START Record excerpts

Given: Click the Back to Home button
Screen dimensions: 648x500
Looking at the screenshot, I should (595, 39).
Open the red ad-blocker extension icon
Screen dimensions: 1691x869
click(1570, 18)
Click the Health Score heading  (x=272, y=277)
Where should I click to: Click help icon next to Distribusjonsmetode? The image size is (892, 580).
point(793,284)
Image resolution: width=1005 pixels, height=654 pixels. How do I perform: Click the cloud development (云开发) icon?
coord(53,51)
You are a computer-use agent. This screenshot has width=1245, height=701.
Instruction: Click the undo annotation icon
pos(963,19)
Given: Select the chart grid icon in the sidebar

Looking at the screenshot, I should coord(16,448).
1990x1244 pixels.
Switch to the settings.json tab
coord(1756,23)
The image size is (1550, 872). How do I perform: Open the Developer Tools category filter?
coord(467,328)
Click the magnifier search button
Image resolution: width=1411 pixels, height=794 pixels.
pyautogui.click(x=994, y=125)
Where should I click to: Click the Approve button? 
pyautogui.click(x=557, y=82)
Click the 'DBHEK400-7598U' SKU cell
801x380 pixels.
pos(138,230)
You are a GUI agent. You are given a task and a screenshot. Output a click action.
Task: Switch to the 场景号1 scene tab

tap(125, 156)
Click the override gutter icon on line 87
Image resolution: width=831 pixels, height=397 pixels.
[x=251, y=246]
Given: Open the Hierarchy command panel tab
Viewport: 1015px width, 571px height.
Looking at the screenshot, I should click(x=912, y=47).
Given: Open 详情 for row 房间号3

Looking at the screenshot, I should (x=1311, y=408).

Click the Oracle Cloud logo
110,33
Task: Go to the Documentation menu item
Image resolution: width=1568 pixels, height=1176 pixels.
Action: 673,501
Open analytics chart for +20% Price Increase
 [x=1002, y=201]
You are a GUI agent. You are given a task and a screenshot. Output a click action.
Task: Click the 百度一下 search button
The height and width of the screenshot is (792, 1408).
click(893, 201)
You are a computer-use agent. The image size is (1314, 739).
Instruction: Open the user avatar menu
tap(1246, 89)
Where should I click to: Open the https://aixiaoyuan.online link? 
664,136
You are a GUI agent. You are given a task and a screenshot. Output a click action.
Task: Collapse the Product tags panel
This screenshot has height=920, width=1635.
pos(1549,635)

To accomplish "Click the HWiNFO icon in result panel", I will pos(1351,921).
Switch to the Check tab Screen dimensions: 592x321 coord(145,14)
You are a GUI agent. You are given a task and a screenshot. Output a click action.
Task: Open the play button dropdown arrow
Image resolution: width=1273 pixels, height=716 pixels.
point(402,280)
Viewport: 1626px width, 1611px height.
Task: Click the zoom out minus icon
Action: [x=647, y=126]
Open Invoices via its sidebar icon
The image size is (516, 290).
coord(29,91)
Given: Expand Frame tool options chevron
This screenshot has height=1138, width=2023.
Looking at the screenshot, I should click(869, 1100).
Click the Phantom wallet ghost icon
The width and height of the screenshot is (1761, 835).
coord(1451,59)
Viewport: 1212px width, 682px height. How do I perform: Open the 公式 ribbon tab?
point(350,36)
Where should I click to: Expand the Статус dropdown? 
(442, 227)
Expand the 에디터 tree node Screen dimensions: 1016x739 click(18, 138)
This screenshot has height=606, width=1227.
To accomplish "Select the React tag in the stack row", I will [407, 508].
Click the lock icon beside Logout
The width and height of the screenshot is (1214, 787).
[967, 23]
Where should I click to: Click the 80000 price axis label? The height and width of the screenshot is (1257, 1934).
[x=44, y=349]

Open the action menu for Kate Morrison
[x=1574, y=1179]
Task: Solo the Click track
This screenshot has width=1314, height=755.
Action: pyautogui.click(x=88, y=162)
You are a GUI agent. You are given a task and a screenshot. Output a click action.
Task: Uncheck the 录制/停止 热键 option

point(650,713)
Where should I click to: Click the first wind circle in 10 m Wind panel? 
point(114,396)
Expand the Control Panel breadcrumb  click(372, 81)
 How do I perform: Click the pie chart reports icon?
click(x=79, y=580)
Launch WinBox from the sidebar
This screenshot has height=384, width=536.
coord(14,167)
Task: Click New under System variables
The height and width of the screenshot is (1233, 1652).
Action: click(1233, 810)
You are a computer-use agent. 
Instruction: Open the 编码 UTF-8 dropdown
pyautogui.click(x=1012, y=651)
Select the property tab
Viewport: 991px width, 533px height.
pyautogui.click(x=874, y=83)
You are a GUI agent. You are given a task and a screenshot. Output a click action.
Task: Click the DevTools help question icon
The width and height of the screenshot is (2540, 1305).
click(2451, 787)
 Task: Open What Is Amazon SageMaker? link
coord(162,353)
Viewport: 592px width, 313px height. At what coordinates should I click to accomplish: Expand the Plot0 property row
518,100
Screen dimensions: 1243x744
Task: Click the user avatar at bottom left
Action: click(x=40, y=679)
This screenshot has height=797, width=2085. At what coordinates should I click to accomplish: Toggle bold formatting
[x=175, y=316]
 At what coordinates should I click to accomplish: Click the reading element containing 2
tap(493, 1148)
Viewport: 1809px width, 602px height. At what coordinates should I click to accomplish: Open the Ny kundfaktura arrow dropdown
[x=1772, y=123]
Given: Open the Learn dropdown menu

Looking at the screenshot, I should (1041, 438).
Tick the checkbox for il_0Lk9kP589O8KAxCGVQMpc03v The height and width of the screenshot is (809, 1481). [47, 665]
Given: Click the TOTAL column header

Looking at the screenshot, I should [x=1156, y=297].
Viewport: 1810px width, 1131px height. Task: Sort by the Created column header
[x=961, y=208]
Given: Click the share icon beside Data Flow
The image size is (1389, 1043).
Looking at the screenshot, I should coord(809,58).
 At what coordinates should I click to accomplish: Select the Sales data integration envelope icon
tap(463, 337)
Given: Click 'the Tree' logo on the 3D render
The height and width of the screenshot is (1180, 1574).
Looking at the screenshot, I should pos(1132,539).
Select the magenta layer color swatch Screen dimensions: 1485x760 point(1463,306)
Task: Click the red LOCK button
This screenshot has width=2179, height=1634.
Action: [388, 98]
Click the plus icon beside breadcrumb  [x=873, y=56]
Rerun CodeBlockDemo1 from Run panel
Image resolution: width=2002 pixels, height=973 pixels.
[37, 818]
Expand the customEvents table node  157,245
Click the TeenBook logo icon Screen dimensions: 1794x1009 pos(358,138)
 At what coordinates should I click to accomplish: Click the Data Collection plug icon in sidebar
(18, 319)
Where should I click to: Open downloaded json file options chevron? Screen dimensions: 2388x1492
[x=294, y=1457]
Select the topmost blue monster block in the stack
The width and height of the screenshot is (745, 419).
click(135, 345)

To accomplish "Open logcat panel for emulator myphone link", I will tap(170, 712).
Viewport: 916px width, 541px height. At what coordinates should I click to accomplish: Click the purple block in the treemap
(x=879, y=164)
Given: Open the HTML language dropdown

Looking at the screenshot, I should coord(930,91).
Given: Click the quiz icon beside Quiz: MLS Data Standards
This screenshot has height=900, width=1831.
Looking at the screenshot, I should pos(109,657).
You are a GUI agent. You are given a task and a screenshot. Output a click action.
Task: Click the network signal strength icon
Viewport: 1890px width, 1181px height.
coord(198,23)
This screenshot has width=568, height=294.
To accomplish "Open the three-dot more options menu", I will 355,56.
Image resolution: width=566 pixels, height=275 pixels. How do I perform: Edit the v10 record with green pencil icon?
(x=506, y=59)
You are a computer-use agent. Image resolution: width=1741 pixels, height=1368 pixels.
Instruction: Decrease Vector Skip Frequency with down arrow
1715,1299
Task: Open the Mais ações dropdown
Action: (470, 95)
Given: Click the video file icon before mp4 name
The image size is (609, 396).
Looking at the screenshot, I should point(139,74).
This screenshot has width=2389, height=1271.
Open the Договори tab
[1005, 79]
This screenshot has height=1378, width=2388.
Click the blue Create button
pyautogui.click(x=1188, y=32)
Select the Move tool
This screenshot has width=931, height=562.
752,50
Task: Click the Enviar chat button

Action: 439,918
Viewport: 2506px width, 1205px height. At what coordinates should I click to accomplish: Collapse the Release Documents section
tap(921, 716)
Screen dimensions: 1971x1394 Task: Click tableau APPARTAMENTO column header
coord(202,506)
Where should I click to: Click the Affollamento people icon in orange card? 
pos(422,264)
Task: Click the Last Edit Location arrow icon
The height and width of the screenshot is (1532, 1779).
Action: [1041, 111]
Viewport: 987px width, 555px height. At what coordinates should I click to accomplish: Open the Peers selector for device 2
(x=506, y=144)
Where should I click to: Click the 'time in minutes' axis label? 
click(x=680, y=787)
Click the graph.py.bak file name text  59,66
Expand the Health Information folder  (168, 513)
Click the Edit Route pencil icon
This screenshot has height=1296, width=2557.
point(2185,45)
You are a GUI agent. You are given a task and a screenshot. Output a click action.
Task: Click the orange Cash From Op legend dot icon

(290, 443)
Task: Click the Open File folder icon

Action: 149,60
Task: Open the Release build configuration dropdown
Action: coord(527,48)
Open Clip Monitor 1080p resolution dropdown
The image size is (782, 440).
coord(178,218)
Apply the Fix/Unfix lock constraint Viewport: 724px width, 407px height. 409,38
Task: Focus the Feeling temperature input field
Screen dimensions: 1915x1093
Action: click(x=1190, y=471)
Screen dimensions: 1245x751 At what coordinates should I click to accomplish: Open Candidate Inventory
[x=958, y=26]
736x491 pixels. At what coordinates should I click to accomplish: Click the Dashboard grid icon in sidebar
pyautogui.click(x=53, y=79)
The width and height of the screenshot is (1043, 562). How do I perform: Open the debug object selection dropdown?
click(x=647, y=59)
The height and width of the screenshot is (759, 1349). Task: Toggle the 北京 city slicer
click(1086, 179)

END Record excerpts

For the data above, count every line in which the string "name" appears, and answer with the count only.

2